#### AIM
Reproduce every one of the items below verbatim, leaving each character unchanged.

#### INFORMATION GIVEN
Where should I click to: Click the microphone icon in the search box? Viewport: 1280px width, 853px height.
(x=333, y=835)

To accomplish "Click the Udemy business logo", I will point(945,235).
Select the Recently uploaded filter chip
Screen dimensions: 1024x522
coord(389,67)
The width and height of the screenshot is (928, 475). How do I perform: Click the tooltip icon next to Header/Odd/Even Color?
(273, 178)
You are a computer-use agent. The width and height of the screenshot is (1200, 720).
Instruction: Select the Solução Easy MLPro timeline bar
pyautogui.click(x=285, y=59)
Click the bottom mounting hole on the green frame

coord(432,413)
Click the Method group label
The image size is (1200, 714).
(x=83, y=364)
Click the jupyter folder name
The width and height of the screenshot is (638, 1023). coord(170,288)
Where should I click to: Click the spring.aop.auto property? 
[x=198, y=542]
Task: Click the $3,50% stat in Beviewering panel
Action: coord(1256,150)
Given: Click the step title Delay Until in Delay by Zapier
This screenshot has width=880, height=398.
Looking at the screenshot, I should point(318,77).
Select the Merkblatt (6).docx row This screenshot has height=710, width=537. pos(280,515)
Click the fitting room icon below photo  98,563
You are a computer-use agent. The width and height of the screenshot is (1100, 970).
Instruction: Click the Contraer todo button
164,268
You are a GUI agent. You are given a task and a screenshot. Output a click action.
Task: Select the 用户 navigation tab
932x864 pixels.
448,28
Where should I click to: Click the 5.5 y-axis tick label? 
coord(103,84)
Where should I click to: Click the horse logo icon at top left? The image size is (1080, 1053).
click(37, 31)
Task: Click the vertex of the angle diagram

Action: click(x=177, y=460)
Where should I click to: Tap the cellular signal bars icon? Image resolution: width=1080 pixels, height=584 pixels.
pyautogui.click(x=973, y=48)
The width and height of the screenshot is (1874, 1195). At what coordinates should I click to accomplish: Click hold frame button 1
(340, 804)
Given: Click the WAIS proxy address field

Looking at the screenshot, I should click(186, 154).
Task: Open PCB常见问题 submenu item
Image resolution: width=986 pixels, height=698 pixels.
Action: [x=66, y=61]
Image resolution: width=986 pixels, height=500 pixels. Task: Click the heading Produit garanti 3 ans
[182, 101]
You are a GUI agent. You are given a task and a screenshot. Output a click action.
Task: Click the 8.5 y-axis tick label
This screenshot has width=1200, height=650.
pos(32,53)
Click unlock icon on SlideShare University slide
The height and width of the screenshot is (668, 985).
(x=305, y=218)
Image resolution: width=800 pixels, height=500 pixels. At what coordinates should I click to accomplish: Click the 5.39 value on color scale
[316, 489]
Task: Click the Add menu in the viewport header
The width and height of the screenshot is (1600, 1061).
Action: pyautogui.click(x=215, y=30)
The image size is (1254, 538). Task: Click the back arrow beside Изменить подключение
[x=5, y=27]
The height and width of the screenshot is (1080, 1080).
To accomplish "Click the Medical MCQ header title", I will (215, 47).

#### CORRECT ANSWER
Where should I click to: Click the microphone icon in the search box? Viewport: 1280px width, 853px height.
(x=333, y=835)

To accomplish "Click the Udemy business logo", I will point(945,235).
Select the Recently uploaded filter chip
Screen dimensions: 1024x522
coord(389,67)
The width and height of the screenshot is (928, 475). How do I perform: Click the tooltip icon next to Header/Odd/Even Color?
(273, 178)
You are a computer-use agent. The width and height of the screenshot is (1200, 720).
Instruction: Select the Solução Easy MLPro timeline bar
pyautogui.click(x=285, y=59)
Click the bottom mounting hole on the green frame

coord(432,413)
Click the Method group label
The image size is (1200, 714).
(x=83, y=364)
Click the jupyter folder name
The width and height of the screenshot is (638, 1023). coord(170,288)
Where should I click to: Click the spring.aop.auto property? 
[x=198, y=542]
Task: Click the $3,50% stat in Beviewering panel
Action: coord(1256,150)
Given: Click the step title Delay Until in Delay by Zapier
This screenshot has width=880, height=398.
Looking at the screenshot, I should point(318,77).
Select the Merkblatt (6).docx row This screenshot has height=710, width=537. pos(280,515)
Click the fitting room icon below photo  98,563
You are a computer-use agent. The width and height of the screenshot is (1100, 970).
Instruction: Click the Contraer todo button
164,268
You are a GUI agent. You are given a task and a screenshot. Output a click action.
Task: Select the 用户 navigation tab
932x864 pixels.
448,28
Where should I click to: Click the 5.5 y-axis tick label? 
coord(103,84)
Where should I click to: Click the horse logo icon at top left? The image size is (1080, 1053).
click(37, 31)
Task: Click the vertex of the angle diagram

Action: click(x=177, y=460)
Where should I click to: Tap the cellular signal bars icon? Image resolution: width=1080 pixels, height=584 pixels.
pyautogui.click(x=973, y=48)
The width and height of the screenshot is (1874, 1195). At what coordinates should I click to accomplish: Click hold frame button 1
(340, 804)
Given: Click the WAIS proxy address field

Looking at the screenshot, I should click(186, 154).
Task: Open PCB常见问题 submenu item
Image resolution: width=986 pixels, height=698 pixels.
Action: [x=66, y=61]
Image resolution: width=986 pixels, height=500 pixels. Task: Click the heading Produit garanti 3 ans
[182, 101]
You are a GUI agent. You are given a task and a screenshot. Output a click action.
Task: Click the 8.5 y-axis tick label
This screenshot has width=1200, height=650.
pos(32,53)
Click unlock icon on SlideShare University slide
The height and width of the screenshot is (668, 985).
(x=305, y=218)
Image resolution: width=800 pixels, height=500 pixels. At what coordinates should I click to accomplish: Click the 5.39 value on color scale
[316, 489]
Task: Click the Add menu in the viewport header
The width and height of the screenshot is (1600, 1061).
Action: pyautogui.click(x=215, y=30)
The image size is (1254, 538). Task: Click the back arrow beside Изменить подключение
[x=5, y=27]
The height and width of the screenshot is (1080, 1080).
To accomplish "Click the Medical MCQ header title", I will (215, 47).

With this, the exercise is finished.